TAT-Beclin-1 induces severe synovial hyperplasia and does not protect from injury-induced osteoarthritis in mice
Objective: Autophagy plays a crucial role in maintaining cartilage homeostasis, and its dysfunction in osteoarthritis (OA) contributes to cartilage degeneration. We aimed to investigate whether D-isomer TAT-Beclin-1, a potent autophagy inducer, could mitigate post-traumatic OA in mice.
Methods: Ten-week-old mice underwent destabilization of the medial meniscus (DMM) surgery to induce post-traumatic OA or sham surgery (control). One week post-surgery, mice were injected intra-articularly with D-isomer TAT-Beclin-1 (0.5-2 mg/kg) or PBS. Mice were sacrificed at 2 or 10 weeks post-surgery. Knee joint sections were analyzed by histopathology for cartilage degeneration and synovitis, and immunostaining was performed to assess markers of autophagy (LC3B), cell proliferation (nuclear Ki67), activated fibroblasts (αSMA), and hematopoietic origin cells (CD45).
Results: In all D-isomer TAT-Beclin-1-treated DMM mice, there was no significant difference in cartilage degeneration compared to PBS-treated DMM mice. Surprisingly, D-isomer TAT-Beclin-1 treatment led to substantial synovial hyperplasia, characterized by increased cellularity and extracellular matrix (ECM) deposition, resembling a fibrosis-like phenotype. This synovial effect was dose- and injection frequency-dependent. Early after treatment, a higher percentage of cells were positive for LC3B and nuclear Ki67 in the synovial intima, with these effects persisting after frequent injections.

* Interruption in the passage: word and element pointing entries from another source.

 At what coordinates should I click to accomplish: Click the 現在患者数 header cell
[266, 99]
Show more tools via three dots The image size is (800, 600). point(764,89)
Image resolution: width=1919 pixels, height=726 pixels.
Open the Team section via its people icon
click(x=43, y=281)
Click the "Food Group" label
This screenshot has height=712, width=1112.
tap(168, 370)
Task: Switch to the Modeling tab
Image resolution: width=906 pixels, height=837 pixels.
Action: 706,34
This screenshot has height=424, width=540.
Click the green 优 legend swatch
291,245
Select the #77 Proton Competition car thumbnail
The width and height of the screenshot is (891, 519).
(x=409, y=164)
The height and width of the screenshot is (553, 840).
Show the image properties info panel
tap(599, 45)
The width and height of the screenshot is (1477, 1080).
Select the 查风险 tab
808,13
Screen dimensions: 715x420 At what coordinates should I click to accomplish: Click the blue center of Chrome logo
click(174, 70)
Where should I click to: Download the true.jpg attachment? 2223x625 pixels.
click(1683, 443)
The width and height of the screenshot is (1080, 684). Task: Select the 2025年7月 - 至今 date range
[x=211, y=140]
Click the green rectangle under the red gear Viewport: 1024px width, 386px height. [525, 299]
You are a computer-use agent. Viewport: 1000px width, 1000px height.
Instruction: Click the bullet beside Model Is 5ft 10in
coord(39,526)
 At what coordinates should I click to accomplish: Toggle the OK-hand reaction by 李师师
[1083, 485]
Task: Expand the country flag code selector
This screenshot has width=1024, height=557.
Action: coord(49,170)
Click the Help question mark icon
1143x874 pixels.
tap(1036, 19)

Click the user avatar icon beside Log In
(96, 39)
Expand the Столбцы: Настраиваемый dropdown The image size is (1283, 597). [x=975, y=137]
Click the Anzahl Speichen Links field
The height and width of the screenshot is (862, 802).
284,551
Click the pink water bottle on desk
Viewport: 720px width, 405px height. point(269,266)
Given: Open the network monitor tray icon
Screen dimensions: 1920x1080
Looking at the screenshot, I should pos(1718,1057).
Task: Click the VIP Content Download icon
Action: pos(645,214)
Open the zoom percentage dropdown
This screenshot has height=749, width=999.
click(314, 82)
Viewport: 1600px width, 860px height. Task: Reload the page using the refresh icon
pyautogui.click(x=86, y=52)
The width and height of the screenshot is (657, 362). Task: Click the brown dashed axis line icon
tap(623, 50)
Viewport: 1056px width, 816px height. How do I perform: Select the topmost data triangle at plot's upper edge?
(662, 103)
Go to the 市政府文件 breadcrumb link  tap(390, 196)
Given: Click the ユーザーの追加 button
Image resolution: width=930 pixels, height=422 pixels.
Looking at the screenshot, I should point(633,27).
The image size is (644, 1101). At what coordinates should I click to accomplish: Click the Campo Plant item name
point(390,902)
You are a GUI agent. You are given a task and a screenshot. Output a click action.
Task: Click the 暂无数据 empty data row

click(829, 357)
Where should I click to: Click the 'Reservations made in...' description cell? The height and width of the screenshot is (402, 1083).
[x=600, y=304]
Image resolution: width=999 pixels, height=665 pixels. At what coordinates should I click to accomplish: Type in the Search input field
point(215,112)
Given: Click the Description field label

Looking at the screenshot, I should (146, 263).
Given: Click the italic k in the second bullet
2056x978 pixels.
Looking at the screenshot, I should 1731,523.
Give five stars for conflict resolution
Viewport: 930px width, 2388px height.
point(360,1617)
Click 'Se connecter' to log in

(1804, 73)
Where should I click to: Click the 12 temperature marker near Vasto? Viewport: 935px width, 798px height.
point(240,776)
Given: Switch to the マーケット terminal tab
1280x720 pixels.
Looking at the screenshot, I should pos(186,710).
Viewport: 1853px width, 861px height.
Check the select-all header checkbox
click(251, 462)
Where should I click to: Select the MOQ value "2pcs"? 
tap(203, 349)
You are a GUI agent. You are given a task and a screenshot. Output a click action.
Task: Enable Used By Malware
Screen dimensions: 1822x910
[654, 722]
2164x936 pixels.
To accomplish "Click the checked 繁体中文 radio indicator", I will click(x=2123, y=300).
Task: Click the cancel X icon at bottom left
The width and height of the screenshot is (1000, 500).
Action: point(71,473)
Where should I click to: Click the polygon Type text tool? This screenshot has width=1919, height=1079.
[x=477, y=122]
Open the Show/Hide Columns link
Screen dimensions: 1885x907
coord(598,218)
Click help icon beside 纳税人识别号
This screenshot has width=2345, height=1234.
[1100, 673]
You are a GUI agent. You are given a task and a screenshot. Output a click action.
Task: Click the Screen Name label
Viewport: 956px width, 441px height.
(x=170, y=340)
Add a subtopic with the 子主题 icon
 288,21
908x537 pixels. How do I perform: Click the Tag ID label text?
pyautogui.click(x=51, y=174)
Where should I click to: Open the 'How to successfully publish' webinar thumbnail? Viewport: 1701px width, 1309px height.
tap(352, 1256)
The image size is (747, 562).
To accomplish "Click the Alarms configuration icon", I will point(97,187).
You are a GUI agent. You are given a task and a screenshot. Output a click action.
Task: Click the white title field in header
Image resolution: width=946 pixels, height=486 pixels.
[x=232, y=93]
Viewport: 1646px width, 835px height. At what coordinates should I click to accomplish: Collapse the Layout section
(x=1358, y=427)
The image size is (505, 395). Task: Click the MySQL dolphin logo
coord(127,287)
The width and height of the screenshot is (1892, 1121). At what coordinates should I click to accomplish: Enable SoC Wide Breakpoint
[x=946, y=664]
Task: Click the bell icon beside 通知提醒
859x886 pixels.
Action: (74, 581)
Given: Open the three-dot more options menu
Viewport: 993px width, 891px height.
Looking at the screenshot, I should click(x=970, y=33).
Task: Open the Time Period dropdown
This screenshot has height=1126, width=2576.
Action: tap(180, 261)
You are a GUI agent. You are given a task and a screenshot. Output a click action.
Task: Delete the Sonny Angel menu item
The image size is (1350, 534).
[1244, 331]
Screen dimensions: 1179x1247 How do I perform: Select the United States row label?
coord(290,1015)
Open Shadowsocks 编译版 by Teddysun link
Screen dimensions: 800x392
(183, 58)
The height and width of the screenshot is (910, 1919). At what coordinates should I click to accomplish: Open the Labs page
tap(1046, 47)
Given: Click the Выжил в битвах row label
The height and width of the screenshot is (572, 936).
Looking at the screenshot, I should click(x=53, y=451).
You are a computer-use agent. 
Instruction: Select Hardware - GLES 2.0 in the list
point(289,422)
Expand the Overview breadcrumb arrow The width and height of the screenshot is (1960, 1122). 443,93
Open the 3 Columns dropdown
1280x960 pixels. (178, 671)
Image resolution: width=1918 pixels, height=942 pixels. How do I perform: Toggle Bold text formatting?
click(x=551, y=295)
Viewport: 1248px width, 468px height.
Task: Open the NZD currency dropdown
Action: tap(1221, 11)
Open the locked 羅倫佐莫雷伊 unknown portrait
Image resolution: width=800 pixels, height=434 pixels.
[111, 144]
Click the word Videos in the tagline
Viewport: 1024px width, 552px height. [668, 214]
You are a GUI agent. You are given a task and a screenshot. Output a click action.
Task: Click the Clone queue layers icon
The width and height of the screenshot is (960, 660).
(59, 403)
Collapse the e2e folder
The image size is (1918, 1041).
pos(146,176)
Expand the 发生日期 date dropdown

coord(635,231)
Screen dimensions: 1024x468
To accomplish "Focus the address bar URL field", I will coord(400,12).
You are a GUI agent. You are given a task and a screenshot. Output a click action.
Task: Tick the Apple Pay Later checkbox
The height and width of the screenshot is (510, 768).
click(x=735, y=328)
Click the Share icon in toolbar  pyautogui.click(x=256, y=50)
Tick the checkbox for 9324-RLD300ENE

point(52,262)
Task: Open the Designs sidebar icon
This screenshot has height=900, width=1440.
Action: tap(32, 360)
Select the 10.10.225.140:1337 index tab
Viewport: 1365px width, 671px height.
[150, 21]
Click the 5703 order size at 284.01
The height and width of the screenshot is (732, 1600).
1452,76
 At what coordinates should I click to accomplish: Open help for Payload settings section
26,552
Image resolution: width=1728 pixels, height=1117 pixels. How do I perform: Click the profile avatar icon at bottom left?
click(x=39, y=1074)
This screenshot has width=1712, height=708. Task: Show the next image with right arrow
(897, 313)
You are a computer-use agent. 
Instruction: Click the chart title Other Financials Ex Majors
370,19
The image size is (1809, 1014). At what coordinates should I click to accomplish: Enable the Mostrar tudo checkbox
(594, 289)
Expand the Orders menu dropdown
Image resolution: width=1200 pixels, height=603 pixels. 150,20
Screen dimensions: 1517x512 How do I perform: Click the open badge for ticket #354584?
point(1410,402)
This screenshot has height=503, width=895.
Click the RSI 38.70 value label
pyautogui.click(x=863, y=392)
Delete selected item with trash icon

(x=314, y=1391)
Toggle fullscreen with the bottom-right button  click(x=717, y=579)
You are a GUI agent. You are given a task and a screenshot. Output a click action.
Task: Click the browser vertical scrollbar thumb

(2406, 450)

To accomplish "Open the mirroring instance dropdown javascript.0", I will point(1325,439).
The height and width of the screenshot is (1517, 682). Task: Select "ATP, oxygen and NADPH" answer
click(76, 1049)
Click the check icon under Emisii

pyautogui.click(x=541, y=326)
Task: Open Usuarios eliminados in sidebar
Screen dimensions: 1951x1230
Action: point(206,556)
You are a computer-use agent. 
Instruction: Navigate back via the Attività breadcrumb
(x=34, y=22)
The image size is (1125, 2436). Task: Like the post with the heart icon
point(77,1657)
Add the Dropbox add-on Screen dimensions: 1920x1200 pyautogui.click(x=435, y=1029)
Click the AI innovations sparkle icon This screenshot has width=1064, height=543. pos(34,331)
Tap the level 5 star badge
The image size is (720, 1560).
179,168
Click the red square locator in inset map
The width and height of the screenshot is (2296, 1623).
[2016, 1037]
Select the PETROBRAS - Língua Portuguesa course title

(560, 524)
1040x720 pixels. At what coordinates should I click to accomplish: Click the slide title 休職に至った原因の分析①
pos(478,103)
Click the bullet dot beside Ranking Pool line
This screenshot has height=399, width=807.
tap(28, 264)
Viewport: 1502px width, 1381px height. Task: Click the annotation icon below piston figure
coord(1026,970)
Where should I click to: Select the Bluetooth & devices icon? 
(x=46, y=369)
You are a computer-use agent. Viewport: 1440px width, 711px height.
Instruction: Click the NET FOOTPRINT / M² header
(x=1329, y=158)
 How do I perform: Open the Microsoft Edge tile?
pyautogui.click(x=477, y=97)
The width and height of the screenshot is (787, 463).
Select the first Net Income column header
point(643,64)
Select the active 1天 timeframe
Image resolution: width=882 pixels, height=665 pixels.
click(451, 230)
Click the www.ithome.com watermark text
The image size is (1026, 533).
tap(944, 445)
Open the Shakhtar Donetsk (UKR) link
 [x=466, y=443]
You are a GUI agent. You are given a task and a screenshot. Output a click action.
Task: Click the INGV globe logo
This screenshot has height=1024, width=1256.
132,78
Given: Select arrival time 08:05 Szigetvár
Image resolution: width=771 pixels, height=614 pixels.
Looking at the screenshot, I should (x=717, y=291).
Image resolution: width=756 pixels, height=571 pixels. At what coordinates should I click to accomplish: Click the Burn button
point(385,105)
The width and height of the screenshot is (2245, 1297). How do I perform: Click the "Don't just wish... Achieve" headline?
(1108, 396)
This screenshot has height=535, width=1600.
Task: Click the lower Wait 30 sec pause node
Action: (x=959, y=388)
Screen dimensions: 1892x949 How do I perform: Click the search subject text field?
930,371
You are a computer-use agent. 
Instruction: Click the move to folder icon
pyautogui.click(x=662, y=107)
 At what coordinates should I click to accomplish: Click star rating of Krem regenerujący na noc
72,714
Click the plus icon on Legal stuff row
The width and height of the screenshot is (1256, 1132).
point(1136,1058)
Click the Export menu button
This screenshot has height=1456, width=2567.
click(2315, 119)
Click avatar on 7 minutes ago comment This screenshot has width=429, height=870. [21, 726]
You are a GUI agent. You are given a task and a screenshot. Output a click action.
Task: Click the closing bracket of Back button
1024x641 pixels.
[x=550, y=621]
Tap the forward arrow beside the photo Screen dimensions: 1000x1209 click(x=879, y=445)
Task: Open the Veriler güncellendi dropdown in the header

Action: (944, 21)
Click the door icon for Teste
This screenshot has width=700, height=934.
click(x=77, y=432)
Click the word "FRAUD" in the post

Conclusions: D-isomer TAT-Beclin-1 did not reduce cartilage degeneration but instead induced synovial hyperplasia, with increased autophagy and cell proliferation markers, leading to a fibrosis-like phenotype. This occurred independently of fibroblast activation or persistent hematopoietic-origin cell infiltration. These findings suggest that caution should be exercised when using autophagy activators, especially if they are not tissue-targeted, due to their potential to elicit Tat-beclin 1 diverse cellular responses within the joint.